═══ Data provided

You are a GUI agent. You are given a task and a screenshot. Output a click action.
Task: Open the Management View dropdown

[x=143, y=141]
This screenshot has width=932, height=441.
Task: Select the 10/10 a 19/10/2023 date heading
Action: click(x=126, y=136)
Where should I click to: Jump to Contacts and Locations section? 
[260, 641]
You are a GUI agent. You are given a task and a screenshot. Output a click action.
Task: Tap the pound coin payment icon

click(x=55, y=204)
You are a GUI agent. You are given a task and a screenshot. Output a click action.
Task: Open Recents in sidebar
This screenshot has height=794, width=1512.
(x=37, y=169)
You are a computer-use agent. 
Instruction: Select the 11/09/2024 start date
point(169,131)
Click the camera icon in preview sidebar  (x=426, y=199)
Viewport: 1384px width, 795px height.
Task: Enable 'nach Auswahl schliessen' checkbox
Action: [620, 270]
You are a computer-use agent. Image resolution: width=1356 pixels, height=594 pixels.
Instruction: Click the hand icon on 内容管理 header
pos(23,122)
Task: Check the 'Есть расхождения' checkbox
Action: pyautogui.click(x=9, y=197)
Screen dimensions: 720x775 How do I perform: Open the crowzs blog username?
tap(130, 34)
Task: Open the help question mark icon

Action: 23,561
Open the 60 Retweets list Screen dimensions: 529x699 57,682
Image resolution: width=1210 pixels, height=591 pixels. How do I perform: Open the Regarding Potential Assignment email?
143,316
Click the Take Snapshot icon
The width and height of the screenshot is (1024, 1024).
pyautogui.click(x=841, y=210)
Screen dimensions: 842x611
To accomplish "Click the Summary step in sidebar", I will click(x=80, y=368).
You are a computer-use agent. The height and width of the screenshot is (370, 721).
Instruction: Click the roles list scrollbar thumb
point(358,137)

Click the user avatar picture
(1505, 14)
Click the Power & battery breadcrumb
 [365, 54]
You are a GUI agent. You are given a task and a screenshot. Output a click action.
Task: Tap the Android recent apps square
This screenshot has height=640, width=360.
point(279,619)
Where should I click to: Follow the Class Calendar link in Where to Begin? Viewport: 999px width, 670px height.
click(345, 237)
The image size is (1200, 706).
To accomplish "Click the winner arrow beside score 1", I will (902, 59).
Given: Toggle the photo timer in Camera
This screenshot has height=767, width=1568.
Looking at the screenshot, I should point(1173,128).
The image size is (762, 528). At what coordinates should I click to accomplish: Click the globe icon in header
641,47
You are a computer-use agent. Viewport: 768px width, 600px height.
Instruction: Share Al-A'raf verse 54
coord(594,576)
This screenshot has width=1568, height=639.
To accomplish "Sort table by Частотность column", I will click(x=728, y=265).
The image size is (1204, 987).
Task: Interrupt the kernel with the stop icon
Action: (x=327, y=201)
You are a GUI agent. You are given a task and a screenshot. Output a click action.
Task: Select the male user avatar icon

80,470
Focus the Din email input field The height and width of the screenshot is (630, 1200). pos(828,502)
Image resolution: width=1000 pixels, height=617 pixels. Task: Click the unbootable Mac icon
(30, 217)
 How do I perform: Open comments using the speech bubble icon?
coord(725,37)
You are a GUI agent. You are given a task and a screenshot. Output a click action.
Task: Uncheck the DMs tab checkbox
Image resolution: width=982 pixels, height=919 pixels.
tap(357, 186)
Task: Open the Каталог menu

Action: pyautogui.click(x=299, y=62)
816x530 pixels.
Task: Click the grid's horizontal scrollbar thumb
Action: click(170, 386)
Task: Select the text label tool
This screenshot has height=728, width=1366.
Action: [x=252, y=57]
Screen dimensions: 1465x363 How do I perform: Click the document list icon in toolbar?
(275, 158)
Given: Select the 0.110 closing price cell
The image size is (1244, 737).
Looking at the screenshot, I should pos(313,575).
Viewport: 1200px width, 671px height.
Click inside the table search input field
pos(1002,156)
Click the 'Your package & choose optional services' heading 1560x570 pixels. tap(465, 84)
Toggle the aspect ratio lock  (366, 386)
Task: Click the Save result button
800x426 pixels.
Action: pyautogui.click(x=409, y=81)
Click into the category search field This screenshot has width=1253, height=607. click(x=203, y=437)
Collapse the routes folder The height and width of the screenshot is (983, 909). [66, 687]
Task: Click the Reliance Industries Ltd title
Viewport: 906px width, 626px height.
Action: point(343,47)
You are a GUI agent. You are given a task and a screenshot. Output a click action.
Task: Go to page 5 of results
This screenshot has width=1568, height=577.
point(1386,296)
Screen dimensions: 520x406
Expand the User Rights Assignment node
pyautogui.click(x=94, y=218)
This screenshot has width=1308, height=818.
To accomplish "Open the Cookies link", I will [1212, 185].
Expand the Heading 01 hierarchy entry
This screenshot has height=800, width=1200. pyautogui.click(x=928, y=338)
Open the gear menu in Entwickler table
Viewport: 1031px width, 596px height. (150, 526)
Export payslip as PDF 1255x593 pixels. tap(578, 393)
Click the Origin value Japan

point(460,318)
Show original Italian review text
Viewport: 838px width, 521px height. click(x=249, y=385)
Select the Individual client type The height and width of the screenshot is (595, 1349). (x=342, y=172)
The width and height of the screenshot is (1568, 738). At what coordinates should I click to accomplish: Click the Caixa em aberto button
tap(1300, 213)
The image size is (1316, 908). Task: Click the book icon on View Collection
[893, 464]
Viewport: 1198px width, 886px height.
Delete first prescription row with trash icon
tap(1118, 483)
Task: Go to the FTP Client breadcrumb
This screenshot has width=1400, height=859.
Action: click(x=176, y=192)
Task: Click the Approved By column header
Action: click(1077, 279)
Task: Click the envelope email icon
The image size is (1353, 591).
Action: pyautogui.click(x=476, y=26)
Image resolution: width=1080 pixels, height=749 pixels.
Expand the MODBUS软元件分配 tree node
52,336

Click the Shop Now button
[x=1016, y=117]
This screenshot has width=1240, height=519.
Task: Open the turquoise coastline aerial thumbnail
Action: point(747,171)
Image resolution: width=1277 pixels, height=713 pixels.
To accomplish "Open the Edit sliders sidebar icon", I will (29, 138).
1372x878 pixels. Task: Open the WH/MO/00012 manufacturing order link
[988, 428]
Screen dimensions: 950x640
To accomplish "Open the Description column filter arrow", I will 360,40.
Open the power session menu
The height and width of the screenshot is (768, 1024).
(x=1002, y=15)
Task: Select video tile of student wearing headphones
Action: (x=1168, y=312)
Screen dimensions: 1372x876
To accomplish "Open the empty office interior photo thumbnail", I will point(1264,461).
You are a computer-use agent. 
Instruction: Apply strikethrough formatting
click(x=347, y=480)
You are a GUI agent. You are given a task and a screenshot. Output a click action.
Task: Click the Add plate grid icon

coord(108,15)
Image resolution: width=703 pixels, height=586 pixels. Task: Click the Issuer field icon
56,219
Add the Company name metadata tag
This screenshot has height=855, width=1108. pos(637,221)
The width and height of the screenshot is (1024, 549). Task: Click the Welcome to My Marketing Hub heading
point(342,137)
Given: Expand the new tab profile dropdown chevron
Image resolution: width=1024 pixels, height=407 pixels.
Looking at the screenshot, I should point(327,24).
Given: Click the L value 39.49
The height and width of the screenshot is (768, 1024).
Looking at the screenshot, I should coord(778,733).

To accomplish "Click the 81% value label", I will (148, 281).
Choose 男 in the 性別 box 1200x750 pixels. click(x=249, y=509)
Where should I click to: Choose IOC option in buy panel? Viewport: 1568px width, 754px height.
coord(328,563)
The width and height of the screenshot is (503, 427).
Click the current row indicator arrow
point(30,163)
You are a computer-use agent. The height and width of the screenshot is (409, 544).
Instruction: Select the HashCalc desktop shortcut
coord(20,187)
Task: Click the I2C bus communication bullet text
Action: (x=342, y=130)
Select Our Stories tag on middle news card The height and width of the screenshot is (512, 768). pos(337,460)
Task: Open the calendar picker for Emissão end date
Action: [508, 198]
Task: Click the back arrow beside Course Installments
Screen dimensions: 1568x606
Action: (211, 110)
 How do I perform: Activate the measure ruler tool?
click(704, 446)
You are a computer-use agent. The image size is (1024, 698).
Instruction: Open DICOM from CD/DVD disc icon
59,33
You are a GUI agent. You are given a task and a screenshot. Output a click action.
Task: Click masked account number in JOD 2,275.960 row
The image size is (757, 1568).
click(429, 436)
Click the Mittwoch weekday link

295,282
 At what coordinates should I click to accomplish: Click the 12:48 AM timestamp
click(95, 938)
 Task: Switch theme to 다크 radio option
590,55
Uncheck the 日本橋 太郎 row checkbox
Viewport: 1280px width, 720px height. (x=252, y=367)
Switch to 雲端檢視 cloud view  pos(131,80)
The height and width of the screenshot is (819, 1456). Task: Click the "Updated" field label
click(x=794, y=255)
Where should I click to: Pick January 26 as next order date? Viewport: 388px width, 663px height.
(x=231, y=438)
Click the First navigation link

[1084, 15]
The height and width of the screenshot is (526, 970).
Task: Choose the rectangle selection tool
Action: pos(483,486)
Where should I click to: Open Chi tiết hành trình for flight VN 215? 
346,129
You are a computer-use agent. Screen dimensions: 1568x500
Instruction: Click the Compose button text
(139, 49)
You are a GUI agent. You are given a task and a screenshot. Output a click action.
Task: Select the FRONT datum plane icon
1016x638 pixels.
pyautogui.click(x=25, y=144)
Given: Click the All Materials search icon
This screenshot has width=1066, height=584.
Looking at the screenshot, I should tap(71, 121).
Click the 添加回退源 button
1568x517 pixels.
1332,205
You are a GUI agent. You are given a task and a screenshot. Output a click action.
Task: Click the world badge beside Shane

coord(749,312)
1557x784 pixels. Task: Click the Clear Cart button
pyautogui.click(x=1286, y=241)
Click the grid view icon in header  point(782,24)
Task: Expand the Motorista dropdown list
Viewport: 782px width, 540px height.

══════

*What needs to be done*
Set down exactly the lines that begin the records and continue through the line bearing "is (370, 721)."; include both ends.

*Worked solution*
You are a GUI agent. You are given a task and a screenshot. Output a click action.
Task: Open the Management View dropdown

[x=143, y=141]
This screenshot has width=932, height=441.
Task: Select the 10/10 a 19/10/2023 date heading
Action: click(x=126, y=136)
Where should I click to: Jump to Contacts and Locations section? 
[260, 641]
You are a GUI agent. You are given a task and a screenshot. Output a click action.
Task: Tap the pound coin payment icon

click(x=55, y=204)
You are a GUI agent. You are given a task and a screenshot. Output a click action.
Task: Open Recents in sidebar
This screenshot has height=794, width=1512.
(x=37, y=169)
You are a computer-use agent. 
Instruction: Select the 11/09/2024 start date
point(169,131)
Click the camera icon in preview sidebar  (x=426, y=199)
Viewport: 1384px width, 795px height.
Task: Enable 'nach Auswahl schliessen' checkbox
Action: [620, 270]
You are a computer-use agent. Image resolution: width=1356 pixels, height=594 pixels.
Instruction: Click the hand icon on 内容管理 header
pos(23,122)
Task: Check the 'Есть расхождения' checkbox
Action: pyautogui.click(x=9, y=197)
Screen dimensions: 720x775 How do I perform: Open the crowzs blog username?
tap(130, 34)
Task: Open the help question mark icon

Action: 23,561
Open the 60 Retweets list Screen dimensions: 529x699 57,682
Image resolution: width=1210 pixels, height=591 pixels. How do I perform: Open the Regarding Potential Assignment email?
143,316
Click the Take Snapshot icon
The width and height of the screenshot is (1024, 1024).
pyautogui.click(x=841, y=210)
Screen dimensions: 842x611
To accomplish "Click the Summary step in sidebar", I will click(x=80, y=368).
You are a computer-use agent. The height and width of the screenshot is (370, 721).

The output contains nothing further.